## [WHAT TO PRODUCE]
The lines to copy are those in the listing that hold the word "green".

## [RECORDS TO USE]
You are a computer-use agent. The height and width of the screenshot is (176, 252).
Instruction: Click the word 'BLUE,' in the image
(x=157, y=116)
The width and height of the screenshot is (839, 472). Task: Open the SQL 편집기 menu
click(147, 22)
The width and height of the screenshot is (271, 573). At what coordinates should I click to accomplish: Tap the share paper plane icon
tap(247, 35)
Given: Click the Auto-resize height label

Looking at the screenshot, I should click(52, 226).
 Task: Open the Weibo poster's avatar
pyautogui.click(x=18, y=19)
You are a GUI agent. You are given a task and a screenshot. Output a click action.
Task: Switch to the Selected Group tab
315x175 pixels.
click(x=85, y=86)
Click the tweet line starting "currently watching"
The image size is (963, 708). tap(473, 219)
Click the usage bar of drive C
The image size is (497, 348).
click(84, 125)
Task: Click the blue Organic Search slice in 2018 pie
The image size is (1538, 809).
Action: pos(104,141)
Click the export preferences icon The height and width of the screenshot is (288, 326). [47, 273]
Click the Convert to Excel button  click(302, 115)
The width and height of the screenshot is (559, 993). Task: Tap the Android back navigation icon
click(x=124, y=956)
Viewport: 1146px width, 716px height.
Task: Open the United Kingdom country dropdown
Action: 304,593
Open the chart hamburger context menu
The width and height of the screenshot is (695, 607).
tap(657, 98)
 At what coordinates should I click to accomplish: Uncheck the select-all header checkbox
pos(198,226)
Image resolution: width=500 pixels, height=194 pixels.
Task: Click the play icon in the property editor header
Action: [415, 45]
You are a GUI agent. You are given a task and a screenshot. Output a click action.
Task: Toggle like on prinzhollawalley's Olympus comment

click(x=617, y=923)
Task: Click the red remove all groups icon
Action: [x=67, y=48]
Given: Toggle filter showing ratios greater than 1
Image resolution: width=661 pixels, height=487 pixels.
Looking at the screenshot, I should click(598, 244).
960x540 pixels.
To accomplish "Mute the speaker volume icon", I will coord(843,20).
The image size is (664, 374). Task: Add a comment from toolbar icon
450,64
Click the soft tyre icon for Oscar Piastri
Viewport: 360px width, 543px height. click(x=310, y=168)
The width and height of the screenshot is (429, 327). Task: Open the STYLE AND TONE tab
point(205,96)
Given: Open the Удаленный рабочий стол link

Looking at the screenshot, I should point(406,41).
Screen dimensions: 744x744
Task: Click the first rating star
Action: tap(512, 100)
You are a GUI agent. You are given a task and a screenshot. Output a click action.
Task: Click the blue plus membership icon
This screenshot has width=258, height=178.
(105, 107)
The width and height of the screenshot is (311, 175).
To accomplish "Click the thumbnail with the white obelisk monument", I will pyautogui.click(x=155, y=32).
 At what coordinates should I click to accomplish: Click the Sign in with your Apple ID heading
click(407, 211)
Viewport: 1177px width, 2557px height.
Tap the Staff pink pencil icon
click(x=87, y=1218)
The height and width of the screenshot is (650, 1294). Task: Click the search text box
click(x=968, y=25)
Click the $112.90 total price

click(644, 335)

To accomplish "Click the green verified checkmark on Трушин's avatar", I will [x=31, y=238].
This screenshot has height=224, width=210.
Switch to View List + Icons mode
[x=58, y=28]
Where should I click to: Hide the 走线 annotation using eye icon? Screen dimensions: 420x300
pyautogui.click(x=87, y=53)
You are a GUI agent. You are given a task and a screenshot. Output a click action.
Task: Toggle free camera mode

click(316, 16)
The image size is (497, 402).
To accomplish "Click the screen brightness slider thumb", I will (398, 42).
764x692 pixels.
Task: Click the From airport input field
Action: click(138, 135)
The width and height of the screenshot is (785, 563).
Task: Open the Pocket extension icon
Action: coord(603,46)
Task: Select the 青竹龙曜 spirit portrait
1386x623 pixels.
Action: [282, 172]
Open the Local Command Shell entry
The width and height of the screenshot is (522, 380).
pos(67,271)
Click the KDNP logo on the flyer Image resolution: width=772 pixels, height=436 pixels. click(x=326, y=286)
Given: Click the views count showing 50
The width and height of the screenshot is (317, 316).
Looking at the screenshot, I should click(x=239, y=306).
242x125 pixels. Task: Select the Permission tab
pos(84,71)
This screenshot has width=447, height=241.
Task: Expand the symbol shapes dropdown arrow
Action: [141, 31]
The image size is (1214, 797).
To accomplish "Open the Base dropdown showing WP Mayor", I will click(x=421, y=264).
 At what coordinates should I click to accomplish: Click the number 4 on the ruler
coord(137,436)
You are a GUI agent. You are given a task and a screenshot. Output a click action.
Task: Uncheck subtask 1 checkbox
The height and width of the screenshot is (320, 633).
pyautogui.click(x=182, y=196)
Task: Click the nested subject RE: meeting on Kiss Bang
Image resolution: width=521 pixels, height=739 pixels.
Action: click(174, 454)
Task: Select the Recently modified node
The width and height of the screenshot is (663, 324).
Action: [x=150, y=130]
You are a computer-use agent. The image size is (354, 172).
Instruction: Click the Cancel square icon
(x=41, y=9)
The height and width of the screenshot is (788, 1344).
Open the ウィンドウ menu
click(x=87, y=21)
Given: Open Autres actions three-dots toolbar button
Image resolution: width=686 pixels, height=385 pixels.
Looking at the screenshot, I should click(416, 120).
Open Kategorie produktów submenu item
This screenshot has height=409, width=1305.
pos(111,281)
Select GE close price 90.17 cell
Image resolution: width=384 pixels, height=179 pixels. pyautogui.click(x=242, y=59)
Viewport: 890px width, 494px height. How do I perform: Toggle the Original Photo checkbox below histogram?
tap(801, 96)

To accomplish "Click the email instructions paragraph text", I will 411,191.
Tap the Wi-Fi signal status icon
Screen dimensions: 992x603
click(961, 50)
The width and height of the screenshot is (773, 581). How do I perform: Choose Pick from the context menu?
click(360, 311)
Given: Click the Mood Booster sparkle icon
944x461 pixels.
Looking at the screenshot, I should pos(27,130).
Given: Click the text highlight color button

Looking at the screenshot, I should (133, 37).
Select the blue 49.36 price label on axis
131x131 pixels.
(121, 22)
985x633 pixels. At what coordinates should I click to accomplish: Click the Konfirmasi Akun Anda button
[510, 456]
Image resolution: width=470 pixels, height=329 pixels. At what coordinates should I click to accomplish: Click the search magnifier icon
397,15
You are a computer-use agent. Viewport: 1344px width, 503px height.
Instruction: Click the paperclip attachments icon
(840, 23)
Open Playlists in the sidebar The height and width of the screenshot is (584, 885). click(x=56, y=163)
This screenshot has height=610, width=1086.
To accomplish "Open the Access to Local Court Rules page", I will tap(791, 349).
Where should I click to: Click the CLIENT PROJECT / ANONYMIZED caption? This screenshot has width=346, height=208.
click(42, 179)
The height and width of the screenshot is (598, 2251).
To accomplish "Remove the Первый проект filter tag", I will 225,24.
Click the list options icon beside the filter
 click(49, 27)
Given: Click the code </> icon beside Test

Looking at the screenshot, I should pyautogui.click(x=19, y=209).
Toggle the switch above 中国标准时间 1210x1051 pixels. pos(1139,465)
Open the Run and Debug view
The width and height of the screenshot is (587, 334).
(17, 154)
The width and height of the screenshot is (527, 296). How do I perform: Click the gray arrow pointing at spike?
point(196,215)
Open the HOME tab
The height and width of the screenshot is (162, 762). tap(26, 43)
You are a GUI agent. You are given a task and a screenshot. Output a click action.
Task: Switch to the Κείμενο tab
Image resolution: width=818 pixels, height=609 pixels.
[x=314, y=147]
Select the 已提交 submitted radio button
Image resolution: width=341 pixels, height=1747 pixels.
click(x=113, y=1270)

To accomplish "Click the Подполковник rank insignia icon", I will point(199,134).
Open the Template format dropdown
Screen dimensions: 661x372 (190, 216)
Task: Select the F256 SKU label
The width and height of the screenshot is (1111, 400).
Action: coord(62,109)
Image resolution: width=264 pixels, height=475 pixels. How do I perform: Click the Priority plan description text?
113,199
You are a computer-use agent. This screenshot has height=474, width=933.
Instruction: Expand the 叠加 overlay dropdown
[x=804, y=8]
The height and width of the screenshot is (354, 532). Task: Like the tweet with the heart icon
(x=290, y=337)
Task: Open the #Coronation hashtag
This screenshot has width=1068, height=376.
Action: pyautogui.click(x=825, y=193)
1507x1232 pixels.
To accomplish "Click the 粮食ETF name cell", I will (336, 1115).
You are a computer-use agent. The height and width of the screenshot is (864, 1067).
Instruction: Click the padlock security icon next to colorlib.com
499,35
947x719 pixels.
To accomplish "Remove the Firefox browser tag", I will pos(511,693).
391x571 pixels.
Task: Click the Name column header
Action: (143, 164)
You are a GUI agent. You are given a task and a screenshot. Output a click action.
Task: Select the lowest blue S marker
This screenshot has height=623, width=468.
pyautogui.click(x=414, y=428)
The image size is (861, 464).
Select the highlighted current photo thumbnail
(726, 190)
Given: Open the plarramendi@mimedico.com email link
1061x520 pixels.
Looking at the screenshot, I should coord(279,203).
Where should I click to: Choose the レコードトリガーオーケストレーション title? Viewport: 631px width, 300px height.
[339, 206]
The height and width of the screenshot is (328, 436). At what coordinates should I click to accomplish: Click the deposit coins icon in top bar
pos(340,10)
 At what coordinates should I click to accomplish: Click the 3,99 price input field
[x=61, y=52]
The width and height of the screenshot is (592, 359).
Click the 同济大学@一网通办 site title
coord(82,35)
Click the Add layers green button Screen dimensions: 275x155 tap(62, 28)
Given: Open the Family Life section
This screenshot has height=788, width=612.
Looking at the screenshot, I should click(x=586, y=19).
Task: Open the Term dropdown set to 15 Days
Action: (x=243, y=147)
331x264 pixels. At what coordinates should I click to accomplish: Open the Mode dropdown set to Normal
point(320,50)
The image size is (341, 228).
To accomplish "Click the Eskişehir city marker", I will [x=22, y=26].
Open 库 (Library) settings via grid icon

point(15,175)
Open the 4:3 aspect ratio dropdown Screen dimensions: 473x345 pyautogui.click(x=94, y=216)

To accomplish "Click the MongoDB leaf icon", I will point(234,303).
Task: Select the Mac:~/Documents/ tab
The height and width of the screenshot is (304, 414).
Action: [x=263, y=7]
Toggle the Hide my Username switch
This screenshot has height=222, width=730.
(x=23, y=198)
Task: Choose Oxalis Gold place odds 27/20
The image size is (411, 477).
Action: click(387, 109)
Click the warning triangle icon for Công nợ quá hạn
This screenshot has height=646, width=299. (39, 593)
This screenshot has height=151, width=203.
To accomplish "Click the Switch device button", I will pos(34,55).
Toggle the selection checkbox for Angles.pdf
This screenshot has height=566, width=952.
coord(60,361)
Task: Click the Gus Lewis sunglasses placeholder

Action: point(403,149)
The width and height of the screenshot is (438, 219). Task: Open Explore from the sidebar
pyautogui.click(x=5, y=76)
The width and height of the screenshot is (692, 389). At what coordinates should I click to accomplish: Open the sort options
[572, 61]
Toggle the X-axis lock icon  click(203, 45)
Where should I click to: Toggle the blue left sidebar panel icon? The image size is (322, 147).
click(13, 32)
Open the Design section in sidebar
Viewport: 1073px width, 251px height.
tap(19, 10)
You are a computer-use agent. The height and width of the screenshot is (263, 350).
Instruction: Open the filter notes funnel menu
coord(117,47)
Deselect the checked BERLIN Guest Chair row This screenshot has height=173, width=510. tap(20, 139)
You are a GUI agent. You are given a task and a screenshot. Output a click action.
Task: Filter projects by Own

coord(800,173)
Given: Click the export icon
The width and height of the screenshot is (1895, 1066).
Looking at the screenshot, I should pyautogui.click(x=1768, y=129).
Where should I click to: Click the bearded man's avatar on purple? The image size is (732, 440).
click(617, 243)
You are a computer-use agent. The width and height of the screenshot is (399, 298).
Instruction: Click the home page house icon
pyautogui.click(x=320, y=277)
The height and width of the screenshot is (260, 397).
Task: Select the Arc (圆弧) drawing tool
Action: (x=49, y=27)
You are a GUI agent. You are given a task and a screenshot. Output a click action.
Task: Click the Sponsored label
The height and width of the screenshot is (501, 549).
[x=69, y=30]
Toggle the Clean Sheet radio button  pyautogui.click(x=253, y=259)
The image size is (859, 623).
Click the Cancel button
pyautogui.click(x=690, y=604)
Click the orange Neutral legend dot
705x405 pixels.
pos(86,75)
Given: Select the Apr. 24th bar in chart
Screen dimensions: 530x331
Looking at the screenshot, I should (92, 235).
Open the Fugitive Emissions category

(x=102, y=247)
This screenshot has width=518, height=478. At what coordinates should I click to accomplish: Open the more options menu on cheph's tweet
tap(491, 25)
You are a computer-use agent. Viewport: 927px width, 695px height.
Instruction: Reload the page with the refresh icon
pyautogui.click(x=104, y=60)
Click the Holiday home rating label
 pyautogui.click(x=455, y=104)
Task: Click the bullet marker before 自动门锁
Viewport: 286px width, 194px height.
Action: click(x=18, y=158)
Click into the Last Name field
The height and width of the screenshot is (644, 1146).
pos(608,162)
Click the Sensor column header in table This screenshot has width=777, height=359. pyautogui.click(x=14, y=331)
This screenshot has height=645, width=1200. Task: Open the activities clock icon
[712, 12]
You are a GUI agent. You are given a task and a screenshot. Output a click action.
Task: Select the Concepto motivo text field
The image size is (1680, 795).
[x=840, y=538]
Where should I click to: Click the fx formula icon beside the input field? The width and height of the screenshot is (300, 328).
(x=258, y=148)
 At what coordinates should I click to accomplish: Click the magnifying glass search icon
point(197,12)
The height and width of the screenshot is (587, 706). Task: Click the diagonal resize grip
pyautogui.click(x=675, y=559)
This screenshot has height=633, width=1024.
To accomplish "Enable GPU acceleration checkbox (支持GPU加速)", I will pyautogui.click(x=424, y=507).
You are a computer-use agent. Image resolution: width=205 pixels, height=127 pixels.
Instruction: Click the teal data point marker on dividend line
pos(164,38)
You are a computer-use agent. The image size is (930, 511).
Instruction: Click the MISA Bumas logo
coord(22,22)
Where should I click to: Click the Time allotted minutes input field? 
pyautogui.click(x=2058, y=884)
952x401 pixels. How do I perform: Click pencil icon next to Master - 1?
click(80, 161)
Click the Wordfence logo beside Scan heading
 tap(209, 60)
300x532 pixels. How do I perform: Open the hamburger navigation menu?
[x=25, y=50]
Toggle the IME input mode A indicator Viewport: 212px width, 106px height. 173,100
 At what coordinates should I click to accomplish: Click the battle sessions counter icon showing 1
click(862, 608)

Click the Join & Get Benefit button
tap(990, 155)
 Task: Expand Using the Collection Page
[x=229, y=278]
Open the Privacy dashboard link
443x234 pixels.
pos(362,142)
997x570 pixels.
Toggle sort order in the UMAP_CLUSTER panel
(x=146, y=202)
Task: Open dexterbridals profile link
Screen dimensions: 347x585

## [TASK RESULT]
To accomplish "Click the green verified checkmark on Трушин's avatar", I will [x=31, y=238].
Click the Add layers green button Screen dimensions: 275x155 tap(62, 28)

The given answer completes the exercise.